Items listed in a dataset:
↓↓↓

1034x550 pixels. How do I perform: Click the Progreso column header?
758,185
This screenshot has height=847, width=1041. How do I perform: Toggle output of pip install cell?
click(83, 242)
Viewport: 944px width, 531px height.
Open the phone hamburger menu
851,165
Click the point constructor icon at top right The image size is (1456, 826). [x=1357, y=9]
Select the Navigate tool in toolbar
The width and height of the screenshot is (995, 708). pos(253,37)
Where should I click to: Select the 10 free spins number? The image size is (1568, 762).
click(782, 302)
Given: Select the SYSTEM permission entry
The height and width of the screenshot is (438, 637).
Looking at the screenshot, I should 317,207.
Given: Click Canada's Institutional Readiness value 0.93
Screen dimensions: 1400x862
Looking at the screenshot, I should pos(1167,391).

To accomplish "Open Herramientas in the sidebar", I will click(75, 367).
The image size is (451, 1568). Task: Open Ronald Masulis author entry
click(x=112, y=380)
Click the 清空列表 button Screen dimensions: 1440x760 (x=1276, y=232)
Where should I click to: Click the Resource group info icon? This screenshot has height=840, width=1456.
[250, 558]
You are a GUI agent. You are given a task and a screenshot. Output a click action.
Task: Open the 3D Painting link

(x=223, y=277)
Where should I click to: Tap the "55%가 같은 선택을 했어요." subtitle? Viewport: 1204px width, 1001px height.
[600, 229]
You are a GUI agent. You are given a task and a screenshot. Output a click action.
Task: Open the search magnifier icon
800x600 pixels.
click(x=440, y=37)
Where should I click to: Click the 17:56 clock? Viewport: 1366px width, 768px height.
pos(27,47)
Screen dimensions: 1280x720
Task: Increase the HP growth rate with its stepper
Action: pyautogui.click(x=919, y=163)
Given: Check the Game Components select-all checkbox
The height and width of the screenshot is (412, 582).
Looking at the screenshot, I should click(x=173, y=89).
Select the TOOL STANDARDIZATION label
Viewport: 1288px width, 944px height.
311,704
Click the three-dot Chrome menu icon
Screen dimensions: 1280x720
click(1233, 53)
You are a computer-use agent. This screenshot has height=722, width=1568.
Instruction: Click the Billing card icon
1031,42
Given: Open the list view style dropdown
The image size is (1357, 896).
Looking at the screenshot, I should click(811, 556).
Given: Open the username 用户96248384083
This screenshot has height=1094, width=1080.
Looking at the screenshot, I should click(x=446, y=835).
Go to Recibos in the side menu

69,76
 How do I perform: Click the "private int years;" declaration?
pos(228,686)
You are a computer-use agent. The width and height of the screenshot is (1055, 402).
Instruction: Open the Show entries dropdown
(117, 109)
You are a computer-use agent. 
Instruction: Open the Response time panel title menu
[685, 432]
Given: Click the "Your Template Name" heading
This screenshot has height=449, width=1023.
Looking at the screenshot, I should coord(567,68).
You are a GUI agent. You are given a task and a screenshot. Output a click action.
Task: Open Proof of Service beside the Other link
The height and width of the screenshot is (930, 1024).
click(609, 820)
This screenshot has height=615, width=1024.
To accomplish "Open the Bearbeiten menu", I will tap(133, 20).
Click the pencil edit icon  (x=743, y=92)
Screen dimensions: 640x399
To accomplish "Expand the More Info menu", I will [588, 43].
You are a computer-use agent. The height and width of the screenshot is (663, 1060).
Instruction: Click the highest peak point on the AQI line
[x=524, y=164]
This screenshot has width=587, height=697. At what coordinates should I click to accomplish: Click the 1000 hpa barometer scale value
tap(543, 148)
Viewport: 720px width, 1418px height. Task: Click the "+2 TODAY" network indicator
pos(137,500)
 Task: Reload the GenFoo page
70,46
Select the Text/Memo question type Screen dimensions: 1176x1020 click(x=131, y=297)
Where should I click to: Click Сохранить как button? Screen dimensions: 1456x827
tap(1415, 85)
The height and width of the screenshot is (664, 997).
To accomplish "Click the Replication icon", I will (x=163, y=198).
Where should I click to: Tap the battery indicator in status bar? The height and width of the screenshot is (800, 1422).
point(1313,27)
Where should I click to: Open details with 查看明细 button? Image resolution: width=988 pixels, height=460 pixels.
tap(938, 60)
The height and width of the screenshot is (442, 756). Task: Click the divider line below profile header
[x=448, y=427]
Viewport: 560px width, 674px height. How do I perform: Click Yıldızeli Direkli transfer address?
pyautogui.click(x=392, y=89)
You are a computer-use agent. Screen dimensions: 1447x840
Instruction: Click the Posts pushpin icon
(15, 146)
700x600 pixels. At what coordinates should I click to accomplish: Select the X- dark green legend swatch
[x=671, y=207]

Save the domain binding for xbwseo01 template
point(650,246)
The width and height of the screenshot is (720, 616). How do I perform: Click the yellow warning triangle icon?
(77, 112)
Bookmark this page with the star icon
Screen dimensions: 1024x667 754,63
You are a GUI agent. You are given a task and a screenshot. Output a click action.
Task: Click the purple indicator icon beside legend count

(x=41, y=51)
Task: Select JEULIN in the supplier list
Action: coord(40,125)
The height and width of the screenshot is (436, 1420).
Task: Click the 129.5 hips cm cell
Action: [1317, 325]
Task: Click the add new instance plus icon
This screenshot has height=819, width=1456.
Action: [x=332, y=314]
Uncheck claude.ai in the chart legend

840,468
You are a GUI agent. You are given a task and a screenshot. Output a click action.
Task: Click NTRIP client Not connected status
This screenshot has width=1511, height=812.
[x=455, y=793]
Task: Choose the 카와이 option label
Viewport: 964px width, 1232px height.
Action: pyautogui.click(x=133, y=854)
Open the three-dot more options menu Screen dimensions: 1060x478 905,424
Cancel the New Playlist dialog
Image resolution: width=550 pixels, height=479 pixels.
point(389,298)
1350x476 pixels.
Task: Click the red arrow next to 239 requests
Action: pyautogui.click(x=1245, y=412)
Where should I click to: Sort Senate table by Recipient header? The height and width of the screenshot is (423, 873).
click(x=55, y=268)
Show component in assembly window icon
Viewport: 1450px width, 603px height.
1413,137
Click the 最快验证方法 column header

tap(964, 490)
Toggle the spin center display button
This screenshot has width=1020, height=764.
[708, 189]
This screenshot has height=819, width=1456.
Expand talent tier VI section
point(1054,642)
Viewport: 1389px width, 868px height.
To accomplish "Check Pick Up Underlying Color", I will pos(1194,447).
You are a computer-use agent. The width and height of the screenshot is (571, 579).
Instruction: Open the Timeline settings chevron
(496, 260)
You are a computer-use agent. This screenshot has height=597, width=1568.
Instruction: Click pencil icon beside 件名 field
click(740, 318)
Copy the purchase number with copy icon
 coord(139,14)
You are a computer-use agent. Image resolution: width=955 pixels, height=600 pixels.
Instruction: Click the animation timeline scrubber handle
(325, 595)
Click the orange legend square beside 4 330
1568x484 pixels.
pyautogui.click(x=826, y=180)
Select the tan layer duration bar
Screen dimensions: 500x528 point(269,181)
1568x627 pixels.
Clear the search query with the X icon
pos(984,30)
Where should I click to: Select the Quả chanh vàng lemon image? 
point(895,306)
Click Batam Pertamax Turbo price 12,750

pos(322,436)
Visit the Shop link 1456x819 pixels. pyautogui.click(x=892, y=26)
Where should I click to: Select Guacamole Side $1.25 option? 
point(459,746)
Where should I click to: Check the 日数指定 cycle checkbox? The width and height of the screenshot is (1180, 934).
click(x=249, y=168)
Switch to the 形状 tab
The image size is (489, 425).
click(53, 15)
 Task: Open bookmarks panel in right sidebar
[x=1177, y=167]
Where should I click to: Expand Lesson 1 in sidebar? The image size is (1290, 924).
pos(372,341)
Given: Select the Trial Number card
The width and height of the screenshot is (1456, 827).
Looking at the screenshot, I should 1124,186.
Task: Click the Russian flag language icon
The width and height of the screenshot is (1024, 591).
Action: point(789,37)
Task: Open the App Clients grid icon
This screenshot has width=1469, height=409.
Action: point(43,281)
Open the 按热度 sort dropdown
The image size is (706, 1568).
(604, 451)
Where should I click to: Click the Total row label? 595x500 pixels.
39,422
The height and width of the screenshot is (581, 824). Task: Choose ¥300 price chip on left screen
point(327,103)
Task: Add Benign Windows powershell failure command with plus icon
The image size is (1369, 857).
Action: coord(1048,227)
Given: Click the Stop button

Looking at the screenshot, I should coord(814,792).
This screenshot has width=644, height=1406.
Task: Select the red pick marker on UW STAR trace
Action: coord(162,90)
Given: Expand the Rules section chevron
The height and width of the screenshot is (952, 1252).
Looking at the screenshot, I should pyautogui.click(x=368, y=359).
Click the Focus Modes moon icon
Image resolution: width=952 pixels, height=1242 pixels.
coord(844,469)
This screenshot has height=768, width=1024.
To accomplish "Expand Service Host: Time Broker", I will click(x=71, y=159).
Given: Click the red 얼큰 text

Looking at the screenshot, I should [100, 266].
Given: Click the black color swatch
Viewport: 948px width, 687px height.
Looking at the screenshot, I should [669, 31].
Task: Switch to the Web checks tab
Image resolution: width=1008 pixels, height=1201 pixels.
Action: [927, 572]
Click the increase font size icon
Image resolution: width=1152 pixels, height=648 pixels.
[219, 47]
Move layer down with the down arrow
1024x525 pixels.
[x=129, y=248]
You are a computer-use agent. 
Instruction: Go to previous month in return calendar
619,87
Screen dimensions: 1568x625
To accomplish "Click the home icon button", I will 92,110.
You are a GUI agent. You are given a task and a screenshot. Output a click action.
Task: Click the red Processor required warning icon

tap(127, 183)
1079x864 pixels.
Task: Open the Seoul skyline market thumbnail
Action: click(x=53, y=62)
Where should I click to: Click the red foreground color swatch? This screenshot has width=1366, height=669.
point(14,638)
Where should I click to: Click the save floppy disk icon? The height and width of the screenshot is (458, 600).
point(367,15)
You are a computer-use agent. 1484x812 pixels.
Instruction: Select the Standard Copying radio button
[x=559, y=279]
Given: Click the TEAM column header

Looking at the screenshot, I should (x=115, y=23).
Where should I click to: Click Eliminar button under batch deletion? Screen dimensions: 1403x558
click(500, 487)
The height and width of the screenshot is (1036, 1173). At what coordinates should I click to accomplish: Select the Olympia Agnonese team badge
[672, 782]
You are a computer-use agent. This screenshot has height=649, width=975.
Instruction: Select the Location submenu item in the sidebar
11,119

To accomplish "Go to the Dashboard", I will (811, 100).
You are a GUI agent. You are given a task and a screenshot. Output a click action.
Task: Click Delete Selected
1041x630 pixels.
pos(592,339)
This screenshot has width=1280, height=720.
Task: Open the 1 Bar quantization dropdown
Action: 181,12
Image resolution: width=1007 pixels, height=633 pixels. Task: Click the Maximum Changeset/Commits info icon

↑↑↑

What should appear is an exact copy of the lines from the one with "has height=649, width=975." through the end of the entries above, ends included, and no other text.

▶ [WRITTEN REPLY]
You are a computer-use agent. This screenshot has height=649, width=975.
Instruction: Select the Location submenu item in the sidebar
11,119

To accomplish "Go to the Dashboard", I will (811, 100).
You are a GUI agent. You are given a task and a screenshot. Output a click action.
Task: Click Delete Selected
1041x630 pixels.
pos(592,339)
This screenshot has width=1280, height=720.
Task: Open the 1 Bar quantization dropdown
Action: 181,12
Image resolution: width=1007 pixels, height=633 pixels. Task: Click the Maximum Changeset/Commits info icon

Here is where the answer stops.